Lost in inheritance column of Scala collections - collections

Lost in inheritance column of Scala collections

Today I wanted to learn about List supertypes:

 sealed abstract class List[+A] extends AbstractSeq[A] with LinearSeq[A] with Product with GenericTraversableTemplate[A, List] with LinearSeqOptimized[A, List[A]] 

Wow, that's why List already has five immediate supertypes. Let one choose randomly:

 trait LinearSeq[+A] extends Seq[A] with scala.collection.LinearSeq[A] with GenericTraversableTemplate[A, LinearSeq] with LinearSeqLike[A, LinearSeq[A]] 

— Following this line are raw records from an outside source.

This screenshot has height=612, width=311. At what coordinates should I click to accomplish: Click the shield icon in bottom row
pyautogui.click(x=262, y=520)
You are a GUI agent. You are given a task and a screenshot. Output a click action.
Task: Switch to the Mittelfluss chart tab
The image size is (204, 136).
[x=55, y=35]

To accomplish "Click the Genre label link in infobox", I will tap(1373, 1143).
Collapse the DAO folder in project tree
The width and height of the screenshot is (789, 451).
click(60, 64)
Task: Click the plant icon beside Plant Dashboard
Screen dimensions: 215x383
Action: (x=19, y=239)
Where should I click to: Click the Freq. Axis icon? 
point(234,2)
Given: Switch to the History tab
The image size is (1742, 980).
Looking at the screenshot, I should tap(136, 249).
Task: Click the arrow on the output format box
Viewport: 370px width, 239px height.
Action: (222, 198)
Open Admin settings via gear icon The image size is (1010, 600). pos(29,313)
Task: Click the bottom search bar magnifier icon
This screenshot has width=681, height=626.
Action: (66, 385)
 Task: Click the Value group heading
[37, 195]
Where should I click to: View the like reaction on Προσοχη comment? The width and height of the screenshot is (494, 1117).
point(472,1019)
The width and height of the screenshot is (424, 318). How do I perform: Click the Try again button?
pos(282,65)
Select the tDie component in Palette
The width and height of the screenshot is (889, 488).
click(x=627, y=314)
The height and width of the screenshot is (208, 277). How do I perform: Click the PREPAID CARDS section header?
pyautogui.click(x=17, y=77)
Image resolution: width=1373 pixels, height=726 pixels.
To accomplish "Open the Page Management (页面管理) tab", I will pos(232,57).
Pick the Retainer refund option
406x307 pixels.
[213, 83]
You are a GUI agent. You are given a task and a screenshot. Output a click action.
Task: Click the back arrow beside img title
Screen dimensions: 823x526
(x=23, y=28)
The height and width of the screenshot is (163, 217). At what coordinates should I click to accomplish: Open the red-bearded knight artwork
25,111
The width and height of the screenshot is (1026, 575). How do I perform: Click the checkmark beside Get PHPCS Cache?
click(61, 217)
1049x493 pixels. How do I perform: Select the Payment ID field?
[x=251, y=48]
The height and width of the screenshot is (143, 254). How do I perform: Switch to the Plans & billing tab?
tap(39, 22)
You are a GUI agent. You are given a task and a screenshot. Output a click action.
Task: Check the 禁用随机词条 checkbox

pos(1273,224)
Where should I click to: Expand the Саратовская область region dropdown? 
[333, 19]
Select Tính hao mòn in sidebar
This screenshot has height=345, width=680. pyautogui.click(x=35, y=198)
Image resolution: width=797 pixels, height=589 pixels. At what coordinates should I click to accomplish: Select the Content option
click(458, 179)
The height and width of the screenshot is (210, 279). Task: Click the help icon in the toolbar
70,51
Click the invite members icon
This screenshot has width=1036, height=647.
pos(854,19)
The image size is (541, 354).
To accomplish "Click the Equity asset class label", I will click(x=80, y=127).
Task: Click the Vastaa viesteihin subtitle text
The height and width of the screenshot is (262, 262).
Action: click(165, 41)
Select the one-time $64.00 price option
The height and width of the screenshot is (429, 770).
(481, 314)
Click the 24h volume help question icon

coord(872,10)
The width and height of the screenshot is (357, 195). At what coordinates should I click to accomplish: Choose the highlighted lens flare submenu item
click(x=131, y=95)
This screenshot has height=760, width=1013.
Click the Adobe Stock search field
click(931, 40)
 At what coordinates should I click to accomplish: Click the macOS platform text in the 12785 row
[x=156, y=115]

Well, let him choose the one with the most similar name:

 trait LinearSeqLike[+A, +Repr <: LinearSeqLike[A, Repr]] extends SeqLike[A, Repr] 

And it seems that we are getting somewhere, there is only one supertype left:

 trait SeqLike[+A, +Repr] extends Any with IterableLike[A, Repr] with GenSeqLike[A, Repr] with Parallelizable[A, ParSeq[A]] 

At that moment I gave up. How deep does this chart go? Which of these supertypes are conceptually relevant and which of them are just implementation details or optimization tricks?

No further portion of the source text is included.